During training, a pair of content and style images ${x_c, x_k}$ is randomly sampled. Let $x_k$ denote a style image in domain k. The content image $x_c$ can be from any domains in K. The generator G translates $x_c$ into an image of class k ($\bar{\textit{\textbf{x}}}_{k}$) while preserving the content information of $x_c$.

$$\begin{aligned} \bar{\textit{\textbf{x}}}_{k} = G(x_c, x_{k}) \end{aligned}$$

(1)

In the test phase, the generator takes style images from a domain unseen during training, which we call the target domain. The target domain can be any related domain, not included in K.

FUNIT Baseline. FUNIT uses an example-guided conditional generator architecture as illustrated in the top-left of Fig. 4. It consists of three modules, 1) content encoder $E_c$, 2) style encoder $E_s$, and 3) image decoder F. $E_c$ takes content image $x_c$ as input and outputs content embedding $z_c$. $E_s$ takes style image $x_s$ as input and output style embedding $z_s$. Then, F generates an image using $z_c$ and $z_s$, where $z_s$ is used to generate the mean and scale parameters of adaptive instance normalization (AdaIN) layers [15] in F. The AdaIN design is based on the assumption that the domain-specific information can be governed by the first and second order statistics of the activation and has been used in several GAN frameworks [16, 20, 27]. We further note that when multiple example/style images are present. FUNIT extracts a style code from each image and uses the average style code as the final input to F. To sum up, in FUNIT the image translation is formalized as follows,

$$\begin{aligned} z_c = E_c(x_c),\ \ z_s = E_s(x_s),\ \ \bar{\textit{\textbf{x}}} = F(z_c, z_s). \end{aligned}$$

(2)

Content Loss. As illustrated in Fig. 3, the FUNIT method suffers from the content loss problem—the translation result is not well-aligned with the input image. While a direct theoretical analysis is likely elusive, we conduct an empirical study, aiming at identify the cause of the content loss problem. As shown in Fig. 5, we compute different translation results of a content image based on a different style image where each of the style images is cropped from the same original style image. In the plot, we show variations of the deviation of the extracted style code due to different crops. Ideally, the plot should be constant as long as the crop covers sufficient appearance signature of the target class since that should be all required to generate a translation in the unseen domain. However, the FUNIT style encoder produces very different style codes as using different crops. Clearly, the style code contains other information about the style image such as the object pose. We hypothesize this is the cause of the content loss problem and revisit the translator network design for addressing it.

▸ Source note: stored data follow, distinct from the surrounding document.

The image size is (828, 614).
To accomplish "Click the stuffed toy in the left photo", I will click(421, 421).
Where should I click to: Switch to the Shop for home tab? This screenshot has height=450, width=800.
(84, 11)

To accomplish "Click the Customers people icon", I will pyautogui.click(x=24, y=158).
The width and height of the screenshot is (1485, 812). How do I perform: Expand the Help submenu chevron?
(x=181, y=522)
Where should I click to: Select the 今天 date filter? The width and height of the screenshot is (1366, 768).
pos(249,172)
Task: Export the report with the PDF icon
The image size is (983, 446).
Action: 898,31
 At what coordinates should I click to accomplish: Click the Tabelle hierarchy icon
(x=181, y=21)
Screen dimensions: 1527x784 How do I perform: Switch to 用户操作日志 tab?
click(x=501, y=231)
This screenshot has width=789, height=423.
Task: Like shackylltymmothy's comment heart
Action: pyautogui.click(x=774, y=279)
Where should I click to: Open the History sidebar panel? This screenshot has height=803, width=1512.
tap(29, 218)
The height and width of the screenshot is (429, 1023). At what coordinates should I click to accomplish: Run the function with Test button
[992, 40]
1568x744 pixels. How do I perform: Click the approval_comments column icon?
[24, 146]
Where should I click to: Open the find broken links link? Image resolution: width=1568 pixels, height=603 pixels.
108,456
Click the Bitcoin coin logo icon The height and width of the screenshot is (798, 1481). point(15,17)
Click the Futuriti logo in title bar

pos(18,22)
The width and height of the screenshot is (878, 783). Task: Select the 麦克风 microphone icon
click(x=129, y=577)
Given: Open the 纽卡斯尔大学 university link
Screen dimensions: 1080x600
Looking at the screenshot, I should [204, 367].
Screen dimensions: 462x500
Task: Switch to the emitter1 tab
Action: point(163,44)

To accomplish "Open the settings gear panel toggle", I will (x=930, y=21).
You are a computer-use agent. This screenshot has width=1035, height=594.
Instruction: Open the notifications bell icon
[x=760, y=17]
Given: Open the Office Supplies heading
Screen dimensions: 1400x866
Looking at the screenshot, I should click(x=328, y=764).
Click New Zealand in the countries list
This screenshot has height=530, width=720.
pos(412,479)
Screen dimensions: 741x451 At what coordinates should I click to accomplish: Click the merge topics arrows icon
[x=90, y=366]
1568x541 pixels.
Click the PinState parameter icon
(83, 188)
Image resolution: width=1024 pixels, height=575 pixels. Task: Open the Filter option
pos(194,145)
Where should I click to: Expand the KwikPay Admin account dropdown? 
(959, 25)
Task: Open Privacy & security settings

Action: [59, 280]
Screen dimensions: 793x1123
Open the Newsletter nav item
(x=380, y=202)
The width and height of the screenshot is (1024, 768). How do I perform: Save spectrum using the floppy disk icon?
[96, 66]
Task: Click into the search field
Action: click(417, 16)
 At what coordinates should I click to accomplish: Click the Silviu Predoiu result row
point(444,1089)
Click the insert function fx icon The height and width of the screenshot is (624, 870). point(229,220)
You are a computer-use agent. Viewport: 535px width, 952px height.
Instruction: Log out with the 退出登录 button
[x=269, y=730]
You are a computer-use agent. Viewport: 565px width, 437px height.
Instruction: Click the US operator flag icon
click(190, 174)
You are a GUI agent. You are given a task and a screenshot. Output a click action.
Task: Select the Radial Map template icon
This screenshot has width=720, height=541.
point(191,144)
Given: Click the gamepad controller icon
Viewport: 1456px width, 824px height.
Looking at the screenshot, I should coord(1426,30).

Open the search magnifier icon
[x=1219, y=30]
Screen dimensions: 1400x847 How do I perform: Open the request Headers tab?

Content-Conditioned Style Encoder (COCO). We hypothesize that the content loss problem can be mitigated if the style embedding is more robust to small variations in the style image. To this end, we design a new style encoder architecture, called the COntent-COnditioned style encoder (COCO). There are several distinctive features in COCO. The most obvious one is the conditioning in the content image as illustrated in the top-right of Fig. 4. Unlike the style encoder in FUNIT, COCO takes both content and style image as input. With this content-conditioning scheme, we create a direct feedback path during learning to let the content image influence how the style code is computed. It also helps reduce the direct influence of the style image to the extract style code.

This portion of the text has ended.